QUESTIONS:
• 1. Rewrite the stretch from "Texas Health Resources, which" through "health care summit." in the Surface health care article, changing "proof of concept" to "pilot project".
• 2. Extend the article on the hospital operator's Surface health care app, picking up where it stops.

EXCERPT PROVIDED Start Marker

Hospital Operator Demos Health Care App For Microsoft Surface
Texas Health Resources aims to improve doctor-patient communication with software for the touch-screen tabletop computer.
Often, patients have a difficult time envisioning the complicated medical procedures doctors are trying to explain. A large Texas health care provider is hoping that Microsoft's tabletop touch-screen Surface computers can help patients better understand their doctors.
Texas Health Resources, which operates 13 hospitals in the Dallas/Fort Worth region, is working with Microsoft to build health-care applications for Microsoft's multiuser, multitouch Surface computers. Among the first Surface applications being co-developed by THR and Microsoft is a patient-doctor relationship tool that's being demonstrated this week in San Diego as a "proof of concept" during a Gartner health care summit.
So far, Surface applications have surfaced in just a handful of other markets, including entertainment and hospitality, but not health care. For instance, casino giant Harrah's Entertainment this summer installed Surface computers at its Rio Casino in Las Vegas, allowing customers to flirt and order specialty drinks using the technology.
THR aims to be among the first to develop new health care applications for Surface computers that allow users to manipulate digital content through touch-screen technology, said CIO Edward Marx.

EXCERPT PROVIDED End Marker
RECORDS PROVIDED Start Marker

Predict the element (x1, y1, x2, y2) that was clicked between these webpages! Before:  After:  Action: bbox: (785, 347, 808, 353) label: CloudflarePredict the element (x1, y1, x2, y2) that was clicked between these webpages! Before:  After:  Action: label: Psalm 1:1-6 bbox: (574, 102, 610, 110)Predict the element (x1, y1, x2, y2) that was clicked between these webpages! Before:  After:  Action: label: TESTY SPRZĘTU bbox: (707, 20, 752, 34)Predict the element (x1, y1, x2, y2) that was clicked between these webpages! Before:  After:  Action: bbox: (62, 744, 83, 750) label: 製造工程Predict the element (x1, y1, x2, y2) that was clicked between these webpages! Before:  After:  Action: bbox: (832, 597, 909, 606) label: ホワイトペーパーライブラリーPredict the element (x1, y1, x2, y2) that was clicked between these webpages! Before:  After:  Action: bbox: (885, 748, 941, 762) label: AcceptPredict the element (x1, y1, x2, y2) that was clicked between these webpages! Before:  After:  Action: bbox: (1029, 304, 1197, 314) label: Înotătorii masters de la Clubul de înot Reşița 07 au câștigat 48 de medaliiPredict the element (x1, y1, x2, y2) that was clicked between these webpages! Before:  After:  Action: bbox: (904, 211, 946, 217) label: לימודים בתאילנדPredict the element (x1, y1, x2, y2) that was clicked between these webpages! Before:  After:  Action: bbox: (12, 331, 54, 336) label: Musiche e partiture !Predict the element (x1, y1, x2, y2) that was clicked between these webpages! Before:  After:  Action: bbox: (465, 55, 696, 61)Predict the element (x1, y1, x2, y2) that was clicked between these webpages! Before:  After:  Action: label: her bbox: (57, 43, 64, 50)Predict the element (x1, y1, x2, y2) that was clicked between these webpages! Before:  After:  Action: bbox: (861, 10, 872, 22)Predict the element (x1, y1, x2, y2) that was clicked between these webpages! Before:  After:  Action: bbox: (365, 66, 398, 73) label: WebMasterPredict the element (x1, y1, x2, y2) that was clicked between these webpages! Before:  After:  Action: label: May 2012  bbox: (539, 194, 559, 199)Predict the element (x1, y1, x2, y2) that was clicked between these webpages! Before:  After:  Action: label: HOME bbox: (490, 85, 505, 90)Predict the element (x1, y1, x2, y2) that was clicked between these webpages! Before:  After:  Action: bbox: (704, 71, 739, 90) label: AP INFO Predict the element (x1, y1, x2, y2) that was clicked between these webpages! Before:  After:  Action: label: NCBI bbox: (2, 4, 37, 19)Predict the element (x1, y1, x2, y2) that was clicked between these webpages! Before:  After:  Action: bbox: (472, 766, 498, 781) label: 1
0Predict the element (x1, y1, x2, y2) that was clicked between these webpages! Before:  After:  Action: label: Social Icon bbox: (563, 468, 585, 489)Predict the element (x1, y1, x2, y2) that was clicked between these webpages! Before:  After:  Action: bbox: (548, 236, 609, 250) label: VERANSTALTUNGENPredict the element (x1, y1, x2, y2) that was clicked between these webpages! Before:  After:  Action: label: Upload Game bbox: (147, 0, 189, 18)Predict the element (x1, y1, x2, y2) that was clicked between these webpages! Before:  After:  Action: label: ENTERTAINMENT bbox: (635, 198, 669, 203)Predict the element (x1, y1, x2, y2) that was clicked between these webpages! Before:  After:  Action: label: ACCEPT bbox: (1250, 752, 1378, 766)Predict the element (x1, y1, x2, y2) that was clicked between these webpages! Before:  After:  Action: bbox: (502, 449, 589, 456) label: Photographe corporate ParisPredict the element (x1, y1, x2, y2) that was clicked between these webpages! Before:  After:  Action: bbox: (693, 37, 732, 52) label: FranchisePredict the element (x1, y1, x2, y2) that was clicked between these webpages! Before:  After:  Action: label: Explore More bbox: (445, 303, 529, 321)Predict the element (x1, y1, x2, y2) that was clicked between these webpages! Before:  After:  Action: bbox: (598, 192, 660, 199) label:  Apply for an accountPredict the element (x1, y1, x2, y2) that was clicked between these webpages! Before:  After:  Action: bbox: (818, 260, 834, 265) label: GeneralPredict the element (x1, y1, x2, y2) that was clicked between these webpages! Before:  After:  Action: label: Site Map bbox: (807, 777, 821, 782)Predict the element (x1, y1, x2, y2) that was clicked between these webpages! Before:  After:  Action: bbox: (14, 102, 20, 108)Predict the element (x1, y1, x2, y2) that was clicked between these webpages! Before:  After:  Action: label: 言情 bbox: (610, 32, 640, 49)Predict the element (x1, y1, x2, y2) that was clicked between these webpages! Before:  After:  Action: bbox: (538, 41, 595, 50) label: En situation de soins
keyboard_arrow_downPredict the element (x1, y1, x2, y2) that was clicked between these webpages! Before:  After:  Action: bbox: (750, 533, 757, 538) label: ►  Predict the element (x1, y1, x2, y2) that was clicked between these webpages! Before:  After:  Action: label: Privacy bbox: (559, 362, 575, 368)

RECORDS PROVIDED End Marker

ANSWERS BY TASK:
• 1.
Texas Health Resources, which operates 13 hospitals in the Dallas/Fort Worth region, is working with Microsoft to build health-care applications for Microsoft's multiuser, multitouch Surface computers. Among the first Surface applications being co-developed by THR and Microsoft is a patient-doctor relationship tool that's being demonstrated this week in San Diego as a "pilot project" during a Gartner health care summit.

• 2.
THR invited clinicians, including doctors and pharmacists, as well as administrators and technologists to brainstorm ideas for Surface applications after Microsoft demonstrated Surface in Dallas a few months ago for the health care organization.
The event resulted in "over 100 ideas," which have been narrowed down to a handful," said Dr. Ferdinand Velasco, THR's chief medical information officer. The tool for patient-doctor relationships is the first application being developed from those ideas, he said.
The proposed application will allow doctors to share with patients all kinds of digital content, including medical images like MRIs, X-rays, EKGs, radiology reports, and also streaming media content, such as video of coronary angiogram procedures. The goal is to help patients better understand their medical condition, doctor recommendations, and potential medical procedures so that they can in turn make better decisions about their health.
"We're moving to an era of personalized health care," said Velasco. "It's about empowering patients to make decisions. Typical communication between patients and doctors is verbal."
People have a history of going into procedures clueless, or hearing a lot of medical jargon, he said. By providing patients with easy-to-manipulate graphical content, doctors can point out, for instance, where a patient's heart abnormality is located on a 3-D digital model or video stream.
The Surface table devices would be used in THR doctor offices and possibly in patient consultation areas of its hospitals.
The team is also considering ways to make this digital content available via the Internet to patients after they leave the health care providers' offices, said Marx. "We'd like to make this portable."
And if you're wondering if touch-screen devices aren't the most hygienic way of sharing information in a medical environment, don't worry. Marx said that the Surface screen can be disinfected, plus "patients or physicians can wear gloves," when using the computers.